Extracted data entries

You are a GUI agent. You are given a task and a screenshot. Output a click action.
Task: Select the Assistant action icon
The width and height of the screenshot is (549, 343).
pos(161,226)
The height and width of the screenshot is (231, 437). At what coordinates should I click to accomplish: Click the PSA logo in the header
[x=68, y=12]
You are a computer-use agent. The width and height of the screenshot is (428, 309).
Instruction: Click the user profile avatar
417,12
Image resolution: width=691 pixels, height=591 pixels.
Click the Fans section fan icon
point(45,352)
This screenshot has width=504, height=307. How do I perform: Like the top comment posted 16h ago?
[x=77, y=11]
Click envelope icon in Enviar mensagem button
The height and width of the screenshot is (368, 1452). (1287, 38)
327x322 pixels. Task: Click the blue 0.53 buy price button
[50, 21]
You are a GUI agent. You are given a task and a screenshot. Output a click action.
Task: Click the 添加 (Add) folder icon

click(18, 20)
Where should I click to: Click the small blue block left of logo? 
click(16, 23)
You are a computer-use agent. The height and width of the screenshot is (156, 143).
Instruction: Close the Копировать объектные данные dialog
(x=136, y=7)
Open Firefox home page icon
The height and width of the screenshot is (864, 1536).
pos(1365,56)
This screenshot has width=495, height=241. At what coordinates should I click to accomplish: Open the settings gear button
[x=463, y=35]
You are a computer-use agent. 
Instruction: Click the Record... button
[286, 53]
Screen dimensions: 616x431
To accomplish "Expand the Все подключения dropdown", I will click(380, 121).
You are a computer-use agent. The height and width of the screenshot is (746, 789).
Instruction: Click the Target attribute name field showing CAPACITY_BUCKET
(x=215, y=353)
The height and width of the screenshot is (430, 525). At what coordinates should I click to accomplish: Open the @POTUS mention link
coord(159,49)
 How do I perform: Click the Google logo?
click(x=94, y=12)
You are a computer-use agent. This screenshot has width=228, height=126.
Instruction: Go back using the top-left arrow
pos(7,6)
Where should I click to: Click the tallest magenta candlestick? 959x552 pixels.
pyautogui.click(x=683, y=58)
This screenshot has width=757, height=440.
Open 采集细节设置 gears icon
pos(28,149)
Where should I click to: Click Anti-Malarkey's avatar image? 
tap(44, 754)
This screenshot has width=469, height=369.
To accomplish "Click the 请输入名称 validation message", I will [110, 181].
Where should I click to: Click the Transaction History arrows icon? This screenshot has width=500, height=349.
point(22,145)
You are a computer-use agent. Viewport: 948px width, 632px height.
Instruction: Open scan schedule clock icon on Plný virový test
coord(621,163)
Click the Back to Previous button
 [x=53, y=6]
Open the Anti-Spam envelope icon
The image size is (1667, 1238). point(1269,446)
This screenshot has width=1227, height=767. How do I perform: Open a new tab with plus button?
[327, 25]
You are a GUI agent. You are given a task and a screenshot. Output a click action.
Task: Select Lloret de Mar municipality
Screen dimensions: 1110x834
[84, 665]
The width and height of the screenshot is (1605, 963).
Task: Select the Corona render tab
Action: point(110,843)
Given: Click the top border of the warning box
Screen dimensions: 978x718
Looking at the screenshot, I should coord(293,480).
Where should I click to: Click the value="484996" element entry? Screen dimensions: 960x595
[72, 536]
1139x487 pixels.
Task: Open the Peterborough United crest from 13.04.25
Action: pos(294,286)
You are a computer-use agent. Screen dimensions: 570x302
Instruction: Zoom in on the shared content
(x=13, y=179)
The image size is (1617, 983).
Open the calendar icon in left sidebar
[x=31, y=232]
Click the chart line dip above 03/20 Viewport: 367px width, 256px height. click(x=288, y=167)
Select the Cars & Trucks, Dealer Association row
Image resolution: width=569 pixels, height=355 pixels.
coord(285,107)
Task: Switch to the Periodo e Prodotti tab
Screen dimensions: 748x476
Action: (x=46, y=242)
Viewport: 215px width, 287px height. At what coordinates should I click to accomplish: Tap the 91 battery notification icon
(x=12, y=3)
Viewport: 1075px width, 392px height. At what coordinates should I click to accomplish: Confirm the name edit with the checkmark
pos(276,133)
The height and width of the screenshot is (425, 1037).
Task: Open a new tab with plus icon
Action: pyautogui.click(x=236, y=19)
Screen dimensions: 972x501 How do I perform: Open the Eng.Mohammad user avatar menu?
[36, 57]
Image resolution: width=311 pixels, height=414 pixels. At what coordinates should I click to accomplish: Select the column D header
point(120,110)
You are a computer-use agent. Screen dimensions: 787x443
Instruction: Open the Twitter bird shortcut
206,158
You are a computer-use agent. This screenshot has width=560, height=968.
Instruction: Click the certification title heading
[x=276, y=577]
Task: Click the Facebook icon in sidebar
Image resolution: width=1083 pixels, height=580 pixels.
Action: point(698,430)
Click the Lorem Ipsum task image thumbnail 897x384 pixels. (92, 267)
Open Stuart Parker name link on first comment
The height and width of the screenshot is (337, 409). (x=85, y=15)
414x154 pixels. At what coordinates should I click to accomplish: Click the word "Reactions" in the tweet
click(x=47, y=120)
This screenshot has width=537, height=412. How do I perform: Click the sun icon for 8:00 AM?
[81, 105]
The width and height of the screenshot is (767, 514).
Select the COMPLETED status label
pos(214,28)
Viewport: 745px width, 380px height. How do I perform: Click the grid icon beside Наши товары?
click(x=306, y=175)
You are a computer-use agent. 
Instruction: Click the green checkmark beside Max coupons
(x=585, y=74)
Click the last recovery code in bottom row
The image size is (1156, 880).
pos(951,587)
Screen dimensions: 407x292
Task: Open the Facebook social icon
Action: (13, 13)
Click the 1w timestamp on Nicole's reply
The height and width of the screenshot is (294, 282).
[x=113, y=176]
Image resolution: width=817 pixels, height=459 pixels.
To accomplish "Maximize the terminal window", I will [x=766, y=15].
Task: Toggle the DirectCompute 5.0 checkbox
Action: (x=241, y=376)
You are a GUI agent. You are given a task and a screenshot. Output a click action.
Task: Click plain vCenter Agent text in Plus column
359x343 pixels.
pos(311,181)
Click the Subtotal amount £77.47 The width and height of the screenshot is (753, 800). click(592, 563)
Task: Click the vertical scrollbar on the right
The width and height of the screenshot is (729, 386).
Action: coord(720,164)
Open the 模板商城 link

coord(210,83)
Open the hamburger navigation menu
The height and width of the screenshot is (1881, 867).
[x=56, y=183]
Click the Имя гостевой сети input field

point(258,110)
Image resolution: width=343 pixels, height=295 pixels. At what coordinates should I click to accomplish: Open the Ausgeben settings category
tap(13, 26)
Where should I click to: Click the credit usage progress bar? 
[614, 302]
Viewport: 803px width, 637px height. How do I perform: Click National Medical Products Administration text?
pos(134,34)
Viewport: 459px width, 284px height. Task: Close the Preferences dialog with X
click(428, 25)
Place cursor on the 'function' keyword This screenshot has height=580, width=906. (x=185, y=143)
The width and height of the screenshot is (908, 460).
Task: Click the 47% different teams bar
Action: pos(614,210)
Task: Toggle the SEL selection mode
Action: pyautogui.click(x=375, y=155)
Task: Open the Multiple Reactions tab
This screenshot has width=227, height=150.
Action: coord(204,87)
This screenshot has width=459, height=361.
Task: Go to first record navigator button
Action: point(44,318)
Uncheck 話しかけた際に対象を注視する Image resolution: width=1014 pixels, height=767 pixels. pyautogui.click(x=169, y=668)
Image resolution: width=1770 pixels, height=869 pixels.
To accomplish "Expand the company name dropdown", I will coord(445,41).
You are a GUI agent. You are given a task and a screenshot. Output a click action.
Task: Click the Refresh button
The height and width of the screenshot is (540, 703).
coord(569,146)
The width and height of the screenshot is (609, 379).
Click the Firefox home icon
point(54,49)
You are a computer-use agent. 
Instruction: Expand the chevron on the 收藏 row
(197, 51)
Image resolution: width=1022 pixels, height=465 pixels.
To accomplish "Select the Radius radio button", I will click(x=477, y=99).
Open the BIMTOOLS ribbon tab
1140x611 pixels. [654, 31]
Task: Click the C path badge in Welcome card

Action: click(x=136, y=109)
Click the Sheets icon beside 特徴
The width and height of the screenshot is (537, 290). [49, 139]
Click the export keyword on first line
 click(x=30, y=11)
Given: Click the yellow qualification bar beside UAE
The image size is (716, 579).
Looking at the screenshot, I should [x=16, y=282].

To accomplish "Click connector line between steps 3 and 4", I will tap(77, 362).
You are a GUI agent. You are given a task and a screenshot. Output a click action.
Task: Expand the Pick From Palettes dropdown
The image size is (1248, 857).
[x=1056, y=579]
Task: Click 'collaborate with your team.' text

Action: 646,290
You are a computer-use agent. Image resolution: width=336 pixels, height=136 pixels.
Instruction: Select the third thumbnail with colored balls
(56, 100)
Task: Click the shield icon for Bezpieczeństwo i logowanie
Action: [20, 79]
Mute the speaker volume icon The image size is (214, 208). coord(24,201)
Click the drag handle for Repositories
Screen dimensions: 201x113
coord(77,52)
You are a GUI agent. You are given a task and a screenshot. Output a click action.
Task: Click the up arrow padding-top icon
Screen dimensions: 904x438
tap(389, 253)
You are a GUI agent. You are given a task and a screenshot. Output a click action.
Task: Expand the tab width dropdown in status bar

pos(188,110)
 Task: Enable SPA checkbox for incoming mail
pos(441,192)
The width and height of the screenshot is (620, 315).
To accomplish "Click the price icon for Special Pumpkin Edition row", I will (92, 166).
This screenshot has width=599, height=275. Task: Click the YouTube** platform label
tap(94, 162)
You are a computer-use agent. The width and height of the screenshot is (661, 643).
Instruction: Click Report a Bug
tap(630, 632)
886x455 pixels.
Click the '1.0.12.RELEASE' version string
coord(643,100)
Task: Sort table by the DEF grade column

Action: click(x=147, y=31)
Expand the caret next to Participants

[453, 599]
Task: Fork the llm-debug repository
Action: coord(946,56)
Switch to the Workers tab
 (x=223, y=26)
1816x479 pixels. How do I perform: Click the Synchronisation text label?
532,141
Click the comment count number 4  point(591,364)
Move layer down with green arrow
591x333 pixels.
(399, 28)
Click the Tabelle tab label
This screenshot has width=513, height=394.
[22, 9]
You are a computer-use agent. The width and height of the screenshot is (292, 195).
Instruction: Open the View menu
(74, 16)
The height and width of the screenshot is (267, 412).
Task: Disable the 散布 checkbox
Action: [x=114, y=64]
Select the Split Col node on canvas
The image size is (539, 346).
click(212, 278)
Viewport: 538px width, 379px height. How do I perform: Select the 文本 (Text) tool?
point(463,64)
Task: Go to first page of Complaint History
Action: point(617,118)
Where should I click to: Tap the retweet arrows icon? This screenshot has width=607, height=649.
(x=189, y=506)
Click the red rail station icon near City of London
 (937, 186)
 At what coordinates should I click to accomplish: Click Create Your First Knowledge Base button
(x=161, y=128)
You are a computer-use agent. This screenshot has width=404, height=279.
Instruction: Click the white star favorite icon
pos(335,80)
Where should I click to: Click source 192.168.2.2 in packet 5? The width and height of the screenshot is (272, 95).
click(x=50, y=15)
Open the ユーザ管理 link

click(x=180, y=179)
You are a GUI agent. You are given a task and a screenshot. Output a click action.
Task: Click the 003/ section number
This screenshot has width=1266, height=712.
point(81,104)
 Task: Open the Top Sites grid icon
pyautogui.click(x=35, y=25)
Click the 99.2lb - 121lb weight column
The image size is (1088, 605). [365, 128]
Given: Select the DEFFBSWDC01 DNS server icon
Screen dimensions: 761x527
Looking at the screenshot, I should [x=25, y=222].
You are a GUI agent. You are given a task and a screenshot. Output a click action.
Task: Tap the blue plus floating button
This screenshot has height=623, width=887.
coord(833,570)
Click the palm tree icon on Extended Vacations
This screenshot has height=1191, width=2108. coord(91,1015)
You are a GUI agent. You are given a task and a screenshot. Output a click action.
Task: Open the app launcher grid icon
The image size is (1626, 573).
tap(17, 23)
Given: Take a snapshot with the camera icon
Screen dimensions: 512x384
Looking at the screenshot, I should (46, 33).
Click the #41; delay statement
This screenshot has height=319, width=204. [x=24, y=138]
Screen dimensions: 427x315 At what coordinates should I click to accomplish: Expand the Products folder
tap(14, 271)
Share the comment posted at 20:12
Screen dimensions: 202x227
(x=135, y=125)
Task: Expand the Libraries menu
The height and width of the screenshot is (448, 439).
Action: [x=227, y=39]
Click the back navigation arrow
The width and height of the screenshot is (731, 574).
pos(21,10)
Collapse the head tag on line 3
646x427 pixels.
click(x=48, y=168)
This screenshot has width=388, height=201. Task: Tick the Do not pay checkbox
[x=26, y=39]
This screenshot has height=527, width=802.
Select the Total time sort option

Exercise objective
Your output should be an exact copy of the lines from the one containing "Screen dimensions: 427x315" through the last line of the data above.

Expected output
Screen dimensions: 427x315 At what coordinates should I click to accomplish: Expand the Products folder
tap(14, 271)
Share the comment posted at 20:12
Screen dimensions: 202x227
(x=135, y=125)
Task: Expand the Libraries menu
The height and width of the screenshot is (448, 439).
Action: [x=227, y=39]
Click the back navigation arrow
The width and height of the screenshot is (731, 574).
pos(21,10)
Collapse the head tag on line 3
646x427 pixels.
click(x=48, y=168)
This screenshot has width=388, height=201. Task: Tick the Do not pay checkbox
[x=26, y=39]
This screenshot has height=527, width=802.
Select the Total time sort option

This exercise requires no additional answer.